OCR has been aggressive about enforcing access rights in recent years. Penalties in resolved cases have ranged from $15,000 settlements for smaller practices to a $200,000 penalty against Oregon Health & Science University in March 2025 for failing to provide timely access to patient records.8HHS.gov. Resolution Agreements While most of those enforcement actions involved outright denials of access rather than fee disputes, the underlying authority covers both — and a provider that has been warned about OCR enforcement tends to recalculate the invoice quickly.

Who Ultimately Pays and How Costs Are Deducted

The attorney’s office writes the check to the provider, but the client bears the cost. Medical record fees are classified as case expenses — the out-of-pocket costs needed to build a case, alongside things like expert witness fees, court reporter charges, and filing fees. Under the professional conduct rules governing attorneys in most states, a lawyer handling a contingency case can advance these costs, and repayment can be contingent on the outcome of the case.9American Bar Association. Rule 1.8 Current Clients Specific Rules That means the firm fronts the money and waits for a resolution before seeking reimbursement.
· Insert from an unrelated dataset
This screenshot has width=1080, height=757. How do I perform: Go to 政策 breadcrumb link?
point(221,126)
How those costs get deducted from a settlement matters more than most clients realize. The fee agreement can be structured two ways. In one, the attorney takes the contingency fee percentage from the gross settlement, then subtracts costs from what remains. In the other, costs come out first, and the attorney’s percentage is calculated on the smaller net amount. On a $12,000 settlement with $2,100 in costs and a one-third contingency fee, the difference between the two methods is roughly $700 in the client’s pocket. Your fee agreement should spell out which method applies, and the calculation order is often negotiable before you sign.
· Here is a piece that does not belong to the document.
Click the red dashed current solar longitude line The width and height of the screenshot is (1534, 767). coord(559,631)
The harder question is what happens if the case produces no recovery. In a typical contingency arrangement, you owe no attorney fees if you lose. But many fee agreements still make the client responsible for the advanced case expenses — the medical record fees, filing fees, and expert costs the firm already paid. Some firms absorb those costs on a loss as a cost of doing business, while others will invoice the client. Read the fee agreement’s expense provisions carefully before signing. The distinction between “the firm advances costs, repayment contingent on recovery” and “the firm advances costs, client repays regardless of outcome” is one of the most consequential lines in the document.